JavaScript is the icing on the cake of web page design. It is a high-level programming language, much like Python and Ruby, but particularly suited to web design and great for beginners.

There are plenty of ways to learn how to code in JavaScript. And after you’ve gotten the hang of it, you’ll be ready to start building your own sites. 

4. Practice Your Newfound Tools

After you’ve learned HTML, CSS, and JavaScript, you’re going to be perfectly capable of building your own website. The only step remaining is to practice your new skills. 

You’ll learn much more through the process of building websites than you will in a classroom.
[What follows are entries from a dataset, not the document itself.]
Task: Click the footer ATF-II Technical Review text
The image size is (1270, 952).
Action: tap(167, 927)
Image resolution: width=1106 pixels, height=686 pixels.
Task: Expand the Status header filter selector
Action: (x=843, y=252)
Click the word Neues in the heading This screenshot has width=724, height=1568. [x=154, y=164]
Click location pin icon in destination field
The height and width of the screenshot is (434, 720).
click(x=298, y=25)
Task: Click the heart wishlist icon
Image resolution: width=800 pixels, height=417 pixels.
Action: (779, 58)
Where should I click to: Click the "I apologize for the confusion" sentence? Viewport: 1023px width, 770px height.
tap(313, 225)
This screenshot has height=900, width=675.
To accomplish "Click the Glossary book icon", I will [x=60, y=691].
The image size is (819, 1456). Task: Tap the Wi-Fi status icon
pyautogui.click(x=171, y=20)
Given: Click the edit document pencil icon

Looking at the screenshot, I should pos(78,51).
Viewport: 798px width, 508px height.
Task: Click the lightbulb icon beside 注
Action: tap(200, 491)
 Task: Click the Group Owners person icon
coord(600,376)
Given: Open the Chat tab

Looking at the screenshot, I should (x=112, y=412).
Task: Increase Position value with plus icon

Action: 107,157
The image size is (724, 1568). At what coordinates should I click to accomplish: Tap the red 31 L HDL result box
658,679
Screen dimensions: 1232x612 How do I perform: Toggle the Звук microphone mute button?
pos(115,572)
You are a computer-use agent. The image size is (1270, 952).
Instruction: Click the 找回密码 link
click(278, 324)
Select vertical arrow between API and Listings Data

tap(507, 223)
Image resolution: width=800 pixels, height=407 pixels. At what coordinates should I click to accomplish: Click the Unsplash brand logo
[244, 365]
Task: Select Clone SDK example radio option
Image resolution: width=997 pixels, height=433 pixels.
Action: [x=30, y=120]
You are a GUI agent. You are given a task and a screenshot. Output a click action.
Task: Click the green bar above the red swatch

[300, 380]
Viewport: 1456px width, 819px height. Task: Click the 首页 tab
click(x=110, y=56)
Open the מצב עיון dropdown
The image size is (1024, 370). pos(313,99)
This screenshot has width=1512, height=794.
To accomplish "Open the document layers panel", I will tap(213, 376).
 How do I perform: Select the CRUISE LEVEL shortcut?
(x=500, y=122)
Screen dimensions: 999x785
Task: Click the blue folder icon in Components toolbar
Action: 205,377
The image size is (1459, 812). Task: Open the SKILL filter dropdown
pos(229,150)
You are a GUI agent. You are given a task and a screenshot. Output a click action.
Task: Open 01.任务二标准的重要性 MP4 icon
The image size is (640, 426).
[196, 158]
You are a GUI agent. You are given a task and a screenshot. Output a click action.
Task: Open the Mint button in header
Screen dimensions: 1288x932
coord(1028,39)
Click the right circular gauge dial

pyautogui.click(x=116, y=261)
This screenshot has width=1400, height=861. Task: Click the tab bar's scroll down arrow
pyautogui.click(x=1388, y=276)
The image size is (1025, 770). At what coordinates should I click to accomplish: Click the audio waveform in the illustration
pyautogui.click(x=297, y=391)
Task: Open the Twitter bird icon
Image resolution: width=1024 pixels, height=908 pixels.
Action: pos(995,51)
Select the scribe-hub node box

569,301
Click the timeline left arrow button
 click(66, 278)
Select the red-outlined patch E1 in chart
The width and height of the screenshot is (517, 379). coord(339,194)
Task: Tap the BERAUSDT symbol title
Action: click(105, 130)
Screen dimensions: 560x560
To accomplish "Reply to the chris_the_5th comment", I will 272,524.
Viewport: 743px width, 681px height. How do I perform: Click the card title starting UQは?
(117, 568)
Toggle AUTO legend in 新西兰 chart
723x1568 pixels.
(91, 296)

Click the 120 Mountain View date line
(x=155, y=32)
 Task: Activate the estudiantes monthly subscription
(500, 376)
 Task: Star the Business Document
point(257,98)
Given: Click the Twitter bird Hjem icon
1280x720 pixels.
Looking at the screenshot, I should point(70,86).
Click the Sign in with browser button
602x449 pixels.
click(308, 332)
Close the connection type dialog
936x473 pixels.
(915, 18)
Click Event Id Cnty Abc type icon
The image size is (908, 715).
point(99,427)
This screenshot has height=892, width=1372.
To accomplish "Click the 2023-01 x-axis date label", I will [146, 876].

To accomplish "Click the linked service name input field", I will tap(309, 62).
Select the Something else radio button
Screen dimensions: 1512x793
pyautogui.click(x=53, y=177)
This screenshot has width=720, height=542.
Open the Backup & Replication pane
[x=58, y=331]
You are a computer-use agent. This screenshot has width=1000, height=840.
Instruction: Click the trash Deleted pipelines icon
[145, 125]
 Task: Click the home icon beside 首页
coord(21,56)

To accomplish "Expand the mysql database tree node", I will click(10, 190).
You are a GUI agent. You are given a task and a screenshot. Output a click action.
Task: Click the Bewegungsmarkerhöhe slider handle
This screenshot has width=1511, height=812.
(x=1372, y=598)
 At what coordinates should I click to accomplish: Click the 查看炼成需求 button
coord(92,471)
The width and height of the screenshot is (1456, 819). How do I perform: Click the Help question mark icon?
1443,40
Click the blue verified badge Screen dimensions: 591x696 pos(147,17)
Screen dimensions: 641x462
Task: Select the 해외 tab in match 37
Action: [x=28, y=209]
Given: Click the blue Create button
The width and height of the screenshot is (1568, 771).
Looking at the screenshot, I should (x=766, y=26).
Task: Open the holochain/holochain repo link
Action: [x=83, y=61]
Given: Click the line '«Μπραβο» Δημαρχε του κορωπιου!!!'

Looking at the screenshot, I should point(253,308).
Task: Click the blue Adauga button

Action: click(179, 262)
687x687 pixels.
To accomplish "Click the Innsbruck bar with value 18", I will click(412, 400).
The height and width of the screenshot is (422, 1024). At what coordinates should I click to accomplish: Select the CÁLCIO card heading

It’s a good idea at this stage to take chances and stretch your coding skills to grow as a web developer. 

The Best CSS Courses

 A woman sits on the floor with her Macbook in a mostly gray room with modern decor.
Due to CSS’s popularity, you have plenty of options to learn this language.

Below are some courses that will get you well on your way to becoming a CSS professional in no time. 

HTML5 and CSS Fundamentals

This course is part of W3C’s Front-End Web Developer Certificate track. The organization that developed CSS offers this course that guides you step-by-step through the site-building process. It’s a great peek into the intersection of the newest versions of HTML and CSS and how they can come together. 

The Complete 2021 Web Development Bootcamp

This course guides you to becoming a full stack developer. It covers HTML, CSS, JavaScript, database management tools, and more. After the course is finished, you’ll have a portfolio of sites to use for job applications. This course is a great way to see CSS working with other tools that you’ll need to launch your career in web development. 

Introduction to CSS3

This course is part of the University of Michigan’s Web Design for Everybody specialization on Coursera. You’ll be learning everything about the latest versions of CSS and how they can help you make better-looking sites. This course also devotes a healthy portion of its runtime to the accessibility benefits CSS provides. 

Advanced CSS and Sass: Flexbox, Grid, Animations and More!

Once you’ve mastered the basics of CSS, you’re finally ready to cut loose. This course will show you all of the designs and effects possible with CSS. You’ll learn tools like flexbox, grid, and more. After completion, you’ll be prepared to make modern sites with eye-catching features like background video and animations.

Is Learning CSS Right for You?

If you’re interested in working as a web developer, it’s basically required to have some understanding of CSS. 

You’ll be surprised at the wide range of capabilities that CSS offers. It is a huge part of making websites beautiful and accessible. Those two aspects can make the difference between retaining users and sending them to the next site. 

So give this language a try and learn how it operates in a modern online ecosystem. You’ll be happy you did.